(Material for the task):

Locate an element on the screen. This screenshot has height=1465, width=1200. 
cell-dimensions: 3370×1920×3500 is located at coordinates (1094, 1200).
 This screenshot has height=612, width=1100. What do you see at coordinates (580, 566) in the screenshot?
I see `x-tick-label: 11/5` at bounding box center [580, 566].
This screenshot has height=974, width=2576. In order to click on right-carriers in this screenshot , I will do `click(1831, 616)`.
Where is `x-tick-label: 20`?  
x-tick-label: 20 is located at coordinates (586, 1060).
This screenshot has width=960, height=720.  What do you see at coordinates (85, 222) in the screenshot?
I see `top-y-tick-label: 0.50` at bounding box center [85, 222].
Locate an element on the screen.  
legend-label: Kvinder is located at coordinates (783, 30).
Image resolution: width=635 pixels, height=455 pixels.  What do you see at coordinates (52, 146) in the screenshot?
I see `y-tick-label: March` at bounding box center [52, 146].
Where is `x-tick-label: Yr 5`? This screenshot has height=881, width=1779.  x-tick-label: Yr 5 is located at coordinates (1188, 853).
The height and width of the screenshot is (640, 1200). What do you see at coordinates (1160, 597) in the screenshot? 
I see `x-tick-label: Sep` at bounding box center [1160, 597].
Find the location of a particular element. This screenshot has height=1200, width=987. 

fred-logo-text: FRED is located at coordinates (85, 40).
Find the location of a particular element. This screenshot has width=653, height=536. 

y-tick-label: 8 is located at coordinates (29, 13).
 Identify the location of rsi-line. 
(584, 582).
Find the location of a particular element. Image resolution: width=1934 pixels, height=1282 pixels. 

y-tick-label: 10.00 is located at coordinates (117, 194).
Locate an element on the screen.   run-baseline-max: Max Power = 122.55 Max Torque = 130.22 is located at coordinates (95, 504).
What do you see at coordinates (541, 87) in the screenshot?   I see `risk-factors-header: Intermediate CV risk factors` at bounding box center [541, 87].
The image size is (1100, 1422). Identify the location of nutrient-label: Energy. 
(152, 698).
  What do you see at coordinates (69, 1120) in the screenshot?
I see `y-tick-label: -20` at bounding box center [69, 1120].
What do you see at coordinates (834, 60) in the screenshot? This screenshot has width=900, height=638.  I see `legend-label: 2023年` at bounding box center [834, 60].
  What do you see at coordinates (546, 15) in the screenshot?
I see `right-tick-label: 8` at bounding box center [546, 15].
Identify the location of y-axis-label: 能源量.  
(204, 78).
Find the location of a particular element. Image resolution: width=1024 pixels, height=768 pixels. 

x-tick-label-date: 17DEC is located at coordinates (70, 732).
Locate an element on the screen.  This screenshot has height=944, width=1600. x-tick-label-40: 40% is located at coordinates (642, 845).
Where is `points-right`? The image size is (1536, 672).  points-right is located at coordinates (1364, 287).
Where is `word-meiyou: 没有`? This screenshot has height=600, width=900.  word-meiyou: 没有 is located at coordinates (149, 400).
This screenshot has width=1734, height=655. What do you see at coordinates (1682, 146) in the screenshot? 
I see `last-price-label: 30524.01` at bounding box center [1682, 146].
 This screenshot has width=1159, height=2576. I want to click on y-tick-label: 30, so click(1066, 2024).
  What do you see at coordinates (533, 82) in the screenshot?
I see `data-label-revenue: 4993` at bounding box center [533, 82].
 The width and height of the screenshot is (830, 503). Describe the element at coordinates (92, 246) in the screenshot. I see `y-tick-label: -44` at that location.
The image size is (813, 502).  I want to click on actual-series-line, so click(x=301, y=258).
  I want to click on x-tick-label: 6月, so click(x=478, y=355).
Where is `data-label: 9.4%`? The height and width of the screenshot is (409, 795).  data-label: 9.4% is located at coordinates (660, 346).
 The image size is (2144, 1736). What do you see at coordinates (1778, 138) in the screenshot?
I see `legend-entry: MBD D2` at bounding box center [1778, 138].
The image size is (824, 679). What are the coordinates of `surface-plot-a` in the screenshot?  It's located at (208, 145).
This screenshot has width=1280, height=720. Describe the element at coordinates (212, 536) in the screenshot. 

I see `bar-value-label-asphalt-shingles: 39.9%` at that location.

(Instruction): Transcribe each of the lines above with every character unchanged.

(Solution to the problem):
Locate an element on the screen. This screenshot has height=1465, width=1200. 
cell-dimensions: 3370×1920×3500 is located at coordinates (1094, 1200).
 This screenshot has height=612, width=1100. What do you see at coordinates (580, 566) in the screenshot?
I see `x-tick-label: 11/5` at bounding box center [580, 566].
This screenshot has height=974, width=2576. In order to click on right-carriers in this screenshot , I will do `click(1831, 616)`.
Where is `x-tick-label: 20`?  
x-tick-label: 20 is located at coordinates (586, 1060).
This screenshot has width=960, height=720.  What do you see at coordinates (85, 222) in the screenshot?
I see `top-y-tick-label: 0.50` at bounding box center [85, 222].
Locate an element on the screen.  
legend-label: Kvinder is located at coordinates (783, 30).
Image resolution: width=635 pixels, height=455 pixels.  What do you see at coordinates (52, 146) in the screenshot?
I see `y-tick-label: March` at bounding box center [52, 146].
Where is `x-tick-label: Yr 5`? This screenshot has height=881, width=1779.  x-tick-label: Yr 5 is located at coordinates (1188, 853).
The height and width of the screenshot is (640, 1200). What do you see at coordinates (1160, 597) in the screenshot? 
I see `x-tick-label: Sep` at bounding box center [1160, 597].
Find the location of a particular element. This screenshot has height=1200, width=987. 

fred-logo-text: FRED is located at coordinates (85, 40).
Find the location of a particular element. This screenshot has width=653, height=536. 

y-tick-label: 8 is located at coordinates (29, 13).
 Identify the location of rsi-line. 
(584, 582).
Find the location of a particular element. Image resolution: width=1934 pixels, height=1282 pixels. 

y-tick-label: 10.00 is located at coordinates (117, 194).
Locate an element on the screen.   run-baseline-max: Max Power = 122.55 Max Torque = 130.22 is located at coordinates (95, 504).
What do you see at coordinates (541, 87) in the screenshot?   I see `risk-factors-header: Intermediate CV risk factors` at bounding box center [541, 87].
The image size is (1100, 1422). Identify the location of nutrient-label: Energy. 
(152, 698).
  What do you see at coordinates (69, 1120) in the screenshot?
I see `y-tick-label: -20` at bounding box center [69, 1120].
What do you see at coordinates (834, 60) in the screenshot? This screenshot has width=900, height=638.  I see `legend-label: 2023年` at bounding box center [834, 60].
  What do you see at coordinates (546, 15) in the screenshot?
I see `right-tick-label: 8` at bounding box center [546, 15].
Identify the location of y-axis-label: 能源量.  
(204, 78).
Find the location of a particular element. Image resolution: width=1024 pixels, height=768 pixels. 

x-tick-label-date: 17DEC is located at coordinates (70, 732).
Locate an element on the screen.  This screenshot has height=944, width=1600. x-tick-label-40: 40% is located at coordinates (642, 845).
Where is `points-right`? The image size is (1536, 672).  points-right is located at coordinates (1364, 287).
Where is `word-meiyou: 没有`? This screenshot has height=600, width=900.  word-meiyou: 没有 is located at coordinates (149, 400).
This screenshot has width=1734, height=655. What do you see at coordinates (1682, 146) in the screenshot? 
I see `last-price-label: 30524.01` at bounding box center [1682, 146].
 This screenshot has width=1159, height=2576. I want to click on y-tick-label: 30, so click(1066, 2024).
  What do you see at coordinates (533, 82) in the screenshot?
I see `data-label-revenue: 4993` at bounding box center [533, 82].
 The width and height of the screenshot is (830, 503). Describe the element at coordinates (92, 246) in the screenshot. I see `y-tick-label: -44` at that location.
The image size is (813, 502).  I want to click on actual-series-line, so click(x=301, y=258).
  I want to click on x-tick-label: 6月, so click(x=478, y=355).
Where is `data-label: 9.4%`? The height and width of the screenshot is (409, 795).  data-label: 9.4% is located at coordinates (660, 346).
 The image size is (2144, 1736). What do you see at coordinates (1778, 138) in the screenshot?
I see `legend-entry: MBD D2` at bounding box center [1778, 138].
The image size is (824, 679). What are the coordinates of `surface-plot-a` in the screenshot?  It's located at (208, 145).
This screenshot has width=1280, height=720. Describe the element at coordinates (212, 536) in the screenshot. 

I see `bar-value-label-asphalt-shingles: 39.9%` at that location.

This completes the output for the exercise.